#### SOURCE MATERIAL

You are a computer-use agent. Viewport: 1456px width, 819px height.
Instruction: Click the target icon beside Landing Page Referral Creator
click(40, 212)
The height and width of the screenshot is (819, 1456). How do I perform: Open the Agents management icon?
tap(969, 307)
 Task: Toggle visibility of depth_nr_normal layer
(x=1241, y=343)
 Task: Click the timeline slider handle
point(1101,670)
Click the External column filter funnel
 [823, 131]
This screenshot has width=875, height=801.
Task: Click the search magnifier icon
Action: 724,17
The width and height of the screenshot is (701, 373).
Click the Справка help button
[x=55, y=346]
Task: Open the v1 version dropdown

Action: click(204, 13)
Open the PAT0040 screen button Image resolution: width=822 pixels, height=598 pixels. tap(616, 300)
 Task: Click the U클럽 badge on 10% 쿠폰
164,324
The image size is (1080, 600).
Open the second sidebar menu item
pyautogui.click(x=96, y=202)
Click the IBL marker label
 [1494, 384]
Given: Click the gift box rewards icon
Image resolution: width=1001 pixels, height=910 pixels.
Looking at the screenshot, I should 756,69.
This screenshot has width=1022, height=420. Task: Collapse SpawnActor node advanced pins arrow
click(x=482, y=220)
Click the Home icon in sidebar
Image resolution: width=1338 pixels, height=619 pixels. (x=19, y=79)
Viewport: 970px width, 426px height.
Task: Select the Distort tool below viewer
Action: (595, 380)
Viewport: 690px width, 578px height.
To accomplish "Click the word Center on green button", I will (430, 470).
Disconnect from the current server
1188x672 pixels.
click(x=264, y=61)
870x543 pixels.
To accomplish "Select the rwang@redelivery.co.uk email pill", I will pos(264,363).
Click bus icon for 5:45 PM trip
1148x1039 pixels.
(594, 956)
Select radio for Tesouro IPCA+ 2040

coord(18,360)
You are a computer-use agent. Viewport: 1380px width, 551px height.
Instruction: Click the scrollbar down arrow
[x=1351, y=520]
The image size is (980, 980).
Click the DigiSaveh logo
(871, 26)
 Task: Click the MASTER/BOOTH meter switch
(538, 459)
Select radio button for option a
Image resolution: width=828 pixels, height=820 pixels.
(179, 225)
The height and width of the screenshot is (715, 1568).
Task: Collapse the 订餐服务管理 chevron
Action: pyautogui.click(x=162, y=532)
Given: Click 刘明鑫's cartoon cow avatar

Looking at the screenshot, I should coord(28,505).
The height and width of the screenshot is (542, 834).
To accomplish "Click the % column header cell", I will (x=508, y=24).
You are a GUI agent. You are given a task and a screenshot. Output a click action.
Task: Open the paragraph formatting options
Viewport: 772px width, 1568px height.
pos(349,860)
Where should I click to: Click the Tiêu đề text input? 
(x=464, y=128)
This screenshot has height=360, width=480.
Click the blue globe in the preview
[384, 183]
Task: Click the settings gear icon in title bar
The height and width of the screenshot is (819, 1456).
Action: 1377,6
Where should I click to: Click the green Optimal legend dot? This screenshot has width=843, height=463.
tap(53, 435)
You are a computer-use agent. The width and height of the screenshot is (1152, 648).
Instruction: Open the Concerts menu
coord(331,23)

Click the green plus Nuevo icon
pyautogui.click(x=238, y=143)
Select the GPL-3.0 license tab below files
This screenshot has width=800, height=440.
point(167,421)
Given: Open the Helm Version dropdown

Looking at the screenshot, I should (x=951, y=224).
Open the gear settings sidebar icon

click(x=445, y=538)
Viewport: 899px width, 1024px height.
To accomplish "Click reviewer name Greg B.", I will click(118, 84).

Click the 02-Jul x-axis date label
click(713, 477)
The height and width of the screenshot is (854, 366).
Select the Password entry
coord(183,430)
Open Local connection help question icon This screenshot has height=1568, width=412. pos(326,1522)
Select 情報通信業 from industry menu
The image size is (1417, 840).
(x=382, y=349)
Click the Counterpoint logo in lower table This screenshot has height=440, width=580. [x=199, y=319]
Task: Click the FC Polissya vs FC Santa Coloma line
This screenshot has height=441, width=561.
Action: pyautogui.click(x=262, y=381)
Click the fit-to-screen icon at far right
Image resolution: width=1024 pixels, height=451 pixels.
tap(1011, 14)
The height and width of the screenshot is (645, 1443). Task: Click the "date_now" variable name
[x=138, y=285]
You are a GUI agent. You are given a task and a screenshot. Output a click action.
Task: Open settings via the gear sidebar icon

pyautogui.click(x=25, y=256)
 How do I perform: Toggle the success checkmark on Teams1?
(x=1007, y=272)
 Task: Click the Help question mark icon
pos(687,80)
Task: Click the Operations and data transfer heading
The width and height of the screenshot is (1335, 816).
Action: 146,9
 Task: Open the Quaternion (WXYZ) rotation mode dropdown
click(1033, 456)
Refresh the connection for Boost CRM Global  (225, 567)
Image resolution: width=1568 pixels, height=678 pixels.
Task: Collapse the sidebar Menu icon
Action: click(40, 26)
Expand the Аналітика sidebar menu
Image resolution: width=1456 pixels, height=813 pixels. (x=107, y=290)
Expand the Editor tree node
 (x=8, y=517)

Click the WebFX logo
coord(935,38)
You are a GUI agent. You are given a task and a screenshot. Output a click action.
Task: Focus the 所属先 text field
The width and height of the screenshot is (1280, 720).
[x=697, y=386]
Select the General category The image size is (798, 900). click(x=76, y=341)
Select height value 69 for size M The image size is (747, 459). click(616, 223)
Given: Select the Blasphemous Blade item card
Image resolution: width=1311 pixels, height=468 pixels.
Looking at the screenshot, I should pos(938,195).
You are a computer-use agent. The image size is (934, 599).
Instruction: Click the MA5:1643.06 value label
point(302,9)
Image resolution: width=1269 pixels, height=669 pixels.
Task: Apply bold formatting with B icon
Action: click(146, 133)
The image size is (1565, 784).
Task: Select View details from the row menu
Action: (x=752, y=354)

########

> _STATED EXERCISE_
Rewrite every row above, putting "Command:" wherever "Instruction:" appears and leaving everything else unchanged.

> _FULL RESPONSE_
You are a computer-use agent. Viewport: 1456px width, 819px height.
Command: Click the target icon beside Landing Page Referral Creator
click(40, 212)
The height and width of the screenshot is (819, 1456). How do I perform: Open the Agents management icon?
tap(969, 307)
 Task: Toggle visibility of depth_nr_normal layer
(x=1241, y=343)
 Task: Click the timeline slider handle
point(1101,670)
Click the External column filter funnel
 [823, 131]
This screenshot has width=875, height=801.
Task: Click the search magnifier icon
Action: 724,17
The width and height of the screenshot is (701, 373).
Click the Справка help button
[x=55, y=346]
Task: Open the v1 version dropdown

Action: click(204, 13)
Open the PAT0040 screen button Image resolution: width=822 pixels, height=598 pixels. tap(616, 300)
 Task: Click the U클럽 badge on 10% 쿠폰
164,324
The image size is (1080, 600).
Open the second sidebar menu item
pyautogui.click(x=96, y=202)
Click the IBL marker label
 [1494, 384]
Given: Click the gift box rewards icon
Image resolution: width=1001 pixels, height=910 pixels.
Looking at the screenshot, I should 756,69.
This screenshot has width=1022, height=420. Task: Collapse SpawnActor node advanced pins arrow
click(x=482, y=220)
Click the Home icon in sidebar
Image resolution: width=1338 pixels, height=619 pixels. (x=19, y=79)
Viewport: 970px width, 426px height.
Task: Select the Distort tool below viewer
Action: (595, 380)
Viewport: 690px width, 578px height.
To accomplish "Click the word Center on green button", I will (430, 470).
Disconnect from the current server
1188x672 pixels.
click(x=264, y=61)
870x543 pixels.
To accomplish "Select the rwang@redelivery.co.uk email pill", I will pos(264,363).
Click bus icon for 5:45 PM trip
1148x1039 pixels.
(594, 956)
Select radio for Tesouro IPCA+ 2040

coord(18,360)
You are a computer-use agent. Viewport: 1380px width, 551px height.
Command: Click the scrollbar down arrow
[x=1351, y=520]
The image size is (980, 980).
Click the DigiSaveh logo
(871, 26)
 Task: Click the MASTER/BOOTH meter switch
(538, 459)
Select radio button for option a
Image resolution: width=828 pixels, height=820 pixels.
(179, 225)
The height and width of the screenshot is (715, 1568).
Task: Collapse the 订餐服务管理 chevron
Action: pyautogui.click(x=162, y=532)
Given: Click 刘明鑫's cartoon cow avatar

Looking at the screenshot, I should coord(28,505).
The height and width of the screenshot is (542, 834).
To accomplish "Click the % column header cell", I will (x=508, y=24).
You are a GUI agent. You are given a task and a screenshot. Output a click action.
Task: Open the paragraph formatting options
Viewport: 772px width, 1568px height.
pos(349,860)
Where should I click to: Click the Tiêu đề text input? 
(x=464, y=128)
This screenshot has height=360, width=480.
Click the blue globe in the preview
[384, 183]
Task: Click the settings gear icon in title bar
The height and width of the screenshot is (819, 1456).
Action: 1377,6
Where should I click to: Click the green Optimal legend dot? This screenshot has width=843, height=463.
tap(53, 435)
You are a computer-use agent. The width and height of the screenshot is (1152, 648).
Command: Open the Concerts menu
coord(331,23)

Click the green plus Nuevo icon
pyautogui.click(x=238, y=143)
Select the GPL-3.0 license tab below files
This screenshot has width=800, height=440.
point(167,421)
Given: Open the Helm Version dropdown

Looking at the screenshot, I should (x=951, y=224).
Open the gear settings sidebar icon

click(x=445, y=538)
Viewport: 899px width, 1024px height.
To accomplish "Click reviewer name Greg B.", I will click(118, 84).

Click the 02-Jul x-axis date label
click(713, 477)
The height and width of the screenshot is (854, 366).
Select the Password entry
coord(183,430)
Open Local connection help question icon This screenshot has height=1568, width=412. pos(326,1522)
Select 情報通信業 from industry menu
The image size is (1417, 840).
(x=382, y=349)
Click the Counterpoint logo in lower table This screenshot has height=440, width=580. [x=199, y=319]
Task: Click the FC Polissya vs FC Santa Coloma line
This screenshot has height=441, width=561.
Action: pyautogui.click(x=262, y=381)
Click the fit-to-screen icon at far right
Image resolution: width=1024 pixels, height=451 pixels.
tap(1011, 14)
The height and width of the screenshot is (645, 1443). Task: Click the "date_now" variable name
[x=138, y=285]
You are a GUI agent. You are given a task and a screenshot. Output a click action.
Task: Open settings via the gear sidebar icon

pyautogui.click(x=25, y=256)
 How do I perform: Toggle the success checkmark on Teams1?
(x=1007, y=272)
 Task: Click the Help question mark icon
pos(687,80)
Task: Click the Operations and data transfer heading
The width and height of the screenshot is (1335, 816).
Action: 146,9
 Task: Open the Quaternion (WXYZ) rotation mode dropdown
click(1033, 456)
Refresh the connection for Boost CRM Global  (225, 567)
Image resolution: width=1568 pixels, height=678 pixels.
Task: Collapse the sidebar Menu icon
Action: click(40, 26)
Expand the Аналітика sidebar menu
Image resolution: width=1456 pixels, height=813 pixels. (x=107, y=290)
Expand the Editor tree node
 (x=8, y=517)

Click the WebFX logo
coord(935,38)
You are a GUI agent. You are given a task and a screenshot. Output a click action.
Task: Focus the 所属先 text field
The width and height of the screenshot is (1280, 720).
[x=697, y=386]
Select the General category The image size is (798, 900). click(x=76, y=341)
Select height value 69 for size M The image size is (747, 459). click(616, 223)
Given: Select the Blasphemous Blade item card
Image resolution: width=1311 pixels, height=468 pixels.
Looking at the screenshot, I should pos(938,195).
You are a computer-use agent. The image size is (934, 599).
Command: Click the MA5:1643.06 value label
point(302,9)
Image resolution: width=1269 pixels, height=669 pixels.
Task: Apply bold formatting with B icon
Action: click(146, 133)
The image size is (1565, 784).
Task: Select View details from the row menu
Action: (x=752, y=354)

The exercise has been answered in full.